The resolution, passed Thursday, requires the Alaska Department of Education and Early Development to establish two athletic departments, one for athletes whose sex is female at birth and the other for students of all genders, the Anchorage Daily News reported.
The resolution was placed on the board’s last-minute agenda at the end of a three-day meeting in Juneau. It was unanimously supported by the eight members, the study advisor abstained.
Billy Strickland, the director of the Alaska School Activities Association, said the resolution is consistent with what members of Republican Gov. Mike Dunleavy’s administration previously discussed with him. He said they wanted to create three divisions: boys, girls and a mixed division that would allow transgender athletes.
Strickland said there aren’t enough transgender athletes in Alaska to accommodate a third division. In fact, he said he only knew one transgender athlete in the nine years he’s headed the federation.
A statement emailed by Dunleavy’s office on Friday said girls playing in same-sex leagues should play against other girls.

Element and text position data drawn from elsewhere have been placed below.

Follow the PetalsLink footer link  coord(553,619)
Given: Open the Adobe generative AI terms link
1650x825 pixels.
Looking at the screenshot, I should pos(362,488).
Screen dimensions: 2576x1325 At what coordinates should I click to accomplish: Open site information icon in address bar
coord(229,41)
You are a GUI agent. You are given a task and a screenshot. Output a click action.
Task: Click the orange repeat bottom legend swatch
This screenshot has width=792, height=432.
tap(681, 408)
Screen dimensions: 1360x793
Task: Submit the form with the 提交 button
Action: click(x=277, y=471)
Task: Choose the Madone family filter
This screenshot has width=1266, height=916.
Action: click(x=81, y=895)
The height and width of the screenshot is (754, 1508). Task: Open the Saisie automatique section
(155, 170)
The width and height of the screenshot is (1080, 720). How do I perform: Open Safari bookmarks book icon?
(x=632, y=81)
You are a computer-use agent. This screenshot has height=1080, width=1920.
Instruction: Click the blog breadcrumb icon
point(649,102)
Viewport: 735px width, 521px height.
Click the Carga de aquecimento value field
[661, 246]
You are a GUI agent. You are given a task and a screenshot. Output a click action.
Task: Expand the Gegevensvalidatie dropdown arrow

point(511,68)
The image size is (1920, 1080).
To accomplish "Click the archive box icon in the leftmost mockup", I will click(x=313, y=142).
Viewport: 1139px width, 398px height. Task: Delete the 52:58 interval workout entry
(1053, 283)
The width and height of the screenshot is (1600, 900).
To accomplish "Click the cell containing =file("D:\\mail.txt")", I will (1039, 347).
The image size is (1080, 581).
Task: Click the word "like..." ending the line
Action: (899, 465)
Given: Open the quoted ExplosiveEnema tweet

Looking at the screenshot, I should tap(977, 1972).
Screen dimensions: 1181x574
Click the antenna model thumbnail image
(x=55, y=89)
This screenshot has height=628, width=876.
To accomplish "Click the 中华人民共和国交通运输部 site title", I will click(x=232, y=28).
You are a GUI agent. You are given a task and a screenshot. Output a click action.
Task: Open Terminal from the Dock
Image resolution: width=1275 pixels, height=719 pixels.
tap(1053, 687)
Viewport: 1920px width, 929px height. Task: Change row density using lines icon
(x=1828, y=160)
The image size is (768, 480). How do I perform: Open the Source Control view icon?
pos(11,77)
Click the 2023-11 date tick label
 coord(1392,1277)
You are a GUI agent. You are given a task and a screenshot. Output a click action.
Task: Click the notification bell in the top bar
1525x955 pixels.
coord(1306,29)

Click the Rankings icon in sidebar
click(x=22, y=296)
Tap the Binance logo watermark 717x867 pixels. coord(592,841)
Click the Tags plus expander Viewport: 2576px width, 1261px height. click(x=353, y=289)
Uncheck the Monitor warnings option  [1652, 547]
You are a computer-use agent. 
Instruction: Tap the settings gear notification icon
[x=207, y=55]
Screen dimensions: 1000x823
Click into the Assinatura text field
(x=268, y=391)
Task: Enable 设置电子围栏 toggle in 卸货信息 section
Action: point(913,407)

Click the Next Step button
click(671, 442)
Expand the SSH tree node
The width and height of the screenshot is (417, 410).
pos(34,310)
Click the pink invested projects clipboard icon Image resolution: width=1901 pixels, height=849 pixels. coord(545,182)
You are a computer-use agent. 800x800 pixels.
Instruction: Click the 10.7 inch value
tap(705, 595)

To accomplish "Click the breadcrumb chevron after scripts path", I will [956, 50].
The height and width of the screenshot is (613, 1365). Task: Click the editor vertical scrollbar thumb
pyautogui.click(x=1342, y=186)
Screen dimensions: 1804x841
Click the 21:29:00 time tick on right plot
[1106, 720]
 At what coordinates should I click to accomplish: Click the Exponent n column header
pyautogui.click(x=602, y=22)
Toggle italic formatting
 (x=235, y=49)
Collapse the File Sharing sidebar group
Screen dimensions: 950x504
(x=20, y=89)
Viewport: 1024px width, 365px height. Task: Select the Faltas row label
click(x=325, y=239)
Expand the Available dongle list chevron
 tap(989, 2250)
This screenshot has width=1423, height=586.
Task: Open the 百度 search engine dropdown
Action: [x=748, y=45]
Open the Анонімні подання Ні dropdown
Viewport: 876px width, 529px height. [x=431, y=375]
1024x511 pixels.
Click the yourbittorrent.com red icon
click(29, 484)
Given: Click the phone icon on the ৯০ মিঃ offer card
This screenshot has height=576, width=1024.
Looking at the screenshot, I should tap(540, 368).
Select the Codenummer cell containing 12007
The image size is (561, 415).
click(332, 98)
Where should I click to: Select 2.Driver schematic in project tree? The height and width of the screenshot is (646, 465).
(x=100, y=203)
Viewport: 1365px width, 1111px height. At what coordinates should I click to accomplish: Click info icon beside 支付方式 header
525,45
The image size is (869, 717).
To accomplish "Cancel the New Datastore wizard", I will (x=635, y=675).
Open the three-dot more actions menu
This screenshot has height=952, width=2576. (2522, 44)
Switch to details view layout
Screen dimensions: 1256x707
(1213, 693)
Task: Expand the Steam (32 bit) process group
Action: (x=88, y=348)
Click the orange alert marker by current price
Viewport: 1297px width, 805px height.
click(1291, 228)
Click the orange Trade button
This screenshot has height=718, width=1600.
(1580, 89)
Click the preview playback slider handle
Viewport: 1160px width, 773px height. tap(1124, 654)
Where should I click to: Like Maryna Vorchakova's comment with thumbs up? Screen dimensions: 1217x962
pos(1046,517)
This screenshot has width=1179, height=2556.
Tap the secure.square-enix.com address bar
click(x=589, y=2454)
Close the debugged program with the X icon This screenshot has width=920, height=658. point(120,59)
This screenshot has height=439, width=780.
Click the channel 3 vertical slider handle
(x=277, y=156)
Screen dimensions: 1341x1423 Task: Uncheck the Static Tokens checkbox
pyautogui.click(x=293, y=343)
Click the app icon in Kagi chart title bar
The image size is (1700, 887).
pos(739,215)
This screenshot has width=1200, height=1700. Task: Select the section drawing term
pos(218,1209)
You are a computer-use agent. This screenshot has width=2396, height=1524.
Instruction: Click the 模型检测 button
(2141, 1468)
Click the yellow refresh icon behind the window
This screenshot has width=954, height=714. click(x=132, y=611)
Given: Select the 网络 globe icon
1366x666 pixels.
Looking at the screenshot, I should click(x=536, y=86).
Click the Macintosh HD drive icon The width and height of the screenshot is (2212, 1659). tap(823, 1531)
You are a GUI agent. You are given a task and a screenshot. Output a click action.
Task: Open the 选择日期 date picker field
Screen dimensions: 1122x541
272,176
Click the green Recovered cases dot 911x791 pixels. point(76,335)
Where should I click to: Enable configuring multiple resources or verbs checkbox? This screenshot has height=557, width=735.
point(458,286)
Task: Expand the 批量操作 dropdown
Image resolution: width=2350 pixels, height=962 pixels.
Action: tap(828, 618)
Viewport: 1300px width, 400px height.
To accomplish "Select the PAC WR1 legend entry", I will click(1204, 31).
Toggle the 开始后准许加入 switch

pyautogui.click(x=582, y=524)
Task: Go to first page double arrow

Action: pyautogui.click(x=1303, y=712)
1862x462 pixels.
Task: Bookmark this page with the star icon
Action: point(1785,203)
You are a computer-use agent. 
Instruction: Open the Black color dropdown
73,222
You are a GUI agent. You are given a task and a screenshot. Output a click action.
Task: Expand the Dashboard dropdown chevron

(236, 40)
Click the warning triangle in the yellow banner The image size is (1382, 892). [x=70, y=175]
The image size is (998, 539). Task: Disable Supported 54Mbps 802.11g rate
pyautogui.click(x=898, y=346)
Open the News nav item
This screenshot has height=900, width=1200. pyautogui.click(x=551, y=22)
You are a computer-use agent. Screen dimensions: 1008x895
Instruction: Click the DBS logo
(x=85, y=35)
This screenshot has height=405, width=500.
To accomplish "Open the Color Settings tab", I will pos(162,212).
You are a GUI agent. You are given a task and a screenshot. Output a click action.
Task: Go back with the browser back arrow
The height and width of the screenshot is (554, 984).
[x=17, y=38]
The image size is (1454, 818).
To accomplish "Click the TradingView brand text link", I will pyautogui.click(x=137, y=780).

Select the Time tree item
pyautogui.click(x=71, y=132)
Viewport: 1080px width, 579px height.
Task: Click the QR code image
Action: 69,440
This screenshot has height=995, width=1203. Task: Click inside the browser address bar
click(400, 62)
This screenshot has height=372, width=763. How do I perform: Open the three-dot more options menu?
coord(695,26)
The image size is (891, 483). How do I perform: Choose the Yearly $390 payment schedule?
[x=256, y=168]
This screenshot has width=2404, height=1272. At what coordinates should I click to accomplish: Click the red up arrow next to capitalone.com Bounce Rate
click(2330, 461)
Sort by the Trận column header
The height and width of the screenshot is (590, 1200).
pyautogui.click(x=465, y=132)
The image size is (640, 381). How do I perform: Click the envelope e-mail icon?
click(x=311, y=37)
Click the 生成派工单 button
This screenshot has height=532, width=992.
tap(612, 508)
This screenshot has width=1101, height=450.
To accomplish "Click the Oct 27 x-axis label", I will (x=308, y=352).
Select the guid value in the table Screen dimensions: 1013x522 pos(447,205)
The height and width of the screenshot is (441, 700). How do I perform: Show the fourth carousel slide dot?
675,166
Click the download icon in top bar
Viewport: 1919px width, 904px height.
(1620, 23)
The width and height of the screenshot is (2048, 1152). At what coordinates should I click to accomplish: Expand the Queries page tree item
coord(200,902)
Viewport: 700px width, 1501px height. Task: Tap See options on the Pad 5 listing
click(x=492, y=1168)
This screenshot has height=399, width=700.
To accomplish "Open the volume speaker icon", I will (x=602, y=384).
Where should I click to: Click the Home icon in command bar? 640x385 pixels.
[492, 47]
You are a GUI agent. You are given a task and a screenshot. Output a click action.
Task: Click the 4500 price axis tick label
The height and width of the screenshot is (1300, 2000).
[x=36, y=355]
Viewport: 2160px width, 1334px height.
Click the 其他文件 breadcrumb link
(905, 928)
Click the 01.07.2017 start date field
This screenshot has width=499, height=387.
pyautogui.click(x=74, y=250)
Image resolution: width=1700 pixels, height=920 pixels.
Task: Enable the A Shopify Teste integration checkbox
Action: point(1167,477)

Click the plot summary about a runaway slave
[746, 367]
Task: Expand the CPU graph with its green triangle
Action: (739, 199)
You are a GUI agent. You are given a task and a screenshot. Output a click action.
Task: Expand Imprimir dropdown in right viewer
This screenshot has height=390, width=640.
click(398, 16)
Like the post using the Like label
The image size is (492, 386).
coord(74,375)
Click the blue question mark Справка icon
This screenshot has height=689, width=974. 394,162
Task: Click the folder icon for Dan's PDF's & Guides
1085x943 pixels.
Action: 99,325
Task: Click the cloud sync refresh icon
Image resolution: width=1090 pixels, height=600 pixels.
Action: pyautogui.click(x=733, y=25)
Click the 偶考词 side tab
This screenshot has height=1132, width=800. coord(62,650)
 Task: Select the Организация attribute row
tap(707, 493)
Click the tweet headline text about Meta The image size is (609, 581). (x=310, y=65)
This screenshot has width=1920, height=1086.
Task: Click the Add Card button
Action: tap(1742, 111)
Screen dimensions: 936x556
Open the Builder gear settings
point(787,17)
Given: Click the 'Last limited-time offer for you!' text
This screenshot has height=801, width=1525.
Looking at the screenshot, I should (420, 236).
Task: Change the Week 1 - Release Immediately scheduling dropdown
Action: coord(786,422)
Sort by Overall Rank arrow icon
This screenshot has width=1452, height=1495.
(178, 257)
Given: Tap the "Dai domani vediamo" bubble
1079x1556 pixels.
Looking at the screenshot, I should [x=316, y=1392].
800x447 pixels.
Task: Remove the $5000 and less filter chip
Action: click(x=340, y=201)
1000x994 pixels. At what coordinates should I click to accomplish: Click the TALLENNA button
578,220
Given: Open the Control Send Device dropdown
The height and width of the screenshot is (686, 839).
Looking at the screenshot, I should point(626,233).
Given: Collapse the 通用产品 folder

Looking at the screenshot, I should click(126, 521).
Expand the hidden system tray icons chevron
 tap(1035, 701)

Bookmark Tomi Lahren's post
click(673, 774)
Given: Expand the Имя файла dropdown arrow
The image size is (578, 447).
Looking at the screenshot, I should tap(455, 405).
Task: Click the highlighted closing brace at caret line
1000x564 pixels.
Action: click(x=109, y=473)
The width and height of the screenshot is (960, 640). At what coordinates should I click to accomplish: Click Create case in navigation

“If a person who was born a male but feels out of place because of their gender identity playing in an all-boys league, the solution is not to allow them to compete against girls, but rather to allow them more opportunities to compete together create learning. “, the statement said. “It is time to seriously consider interscholastic mixed sports so that all students can compete at the highest level.”
Only the Matanuska-Susitna Borough School Board in Alaska has restricted participation by transgender athletes, Strickland said. School boards or districts set their policies, and most have not addressed the issue. In some football or hockey teams, girls often play alongside boys.
A message requesting a copy of the state board’s resolution was not immediately returned to The Associated Press on Friday. But a copy provided to the Anchorage newspaper called on the activities association to protect “the integrity of high school girls’ sports.”
“We are making a statement to keep girls’ sport safe, competitive and fair, that’s all,” CEO James Fields told the Daily News.
State Senator Loki Tobin, an Anchorage Democrat who chairs the Senate Education Committee, said she was concerned the board had violated its requirement to allow the public to comment on resolutions before a vote. She also raised concerns that the resolution could violate the Alaskan Constitution’s right to privacy.
The legislature may revoke proposed regulations for any state department.
“My primary concern is that I’m the chair of the state Senate Education Committee,” Tobin said. “I am concerned that the process has simply not been followed and we have not been able to make our public comment on the matter.”
Dunleavy proposed legislation earlier this month that would require students to use bathrooms and locker rooms according to their gender assigned at birth, the newspaper reported. It would also require parental consent for students to change their name or pronouns they use in school. Lawmakers did not vote on the bill.
Another bill that would reserve athletic departments for boys and girls and create a separate co-education department was also not heard.
The Alaska State Senate has a bipartisan majority and has announced it will avoid this session on contentious issues, including those affecting LGBTQ+ people.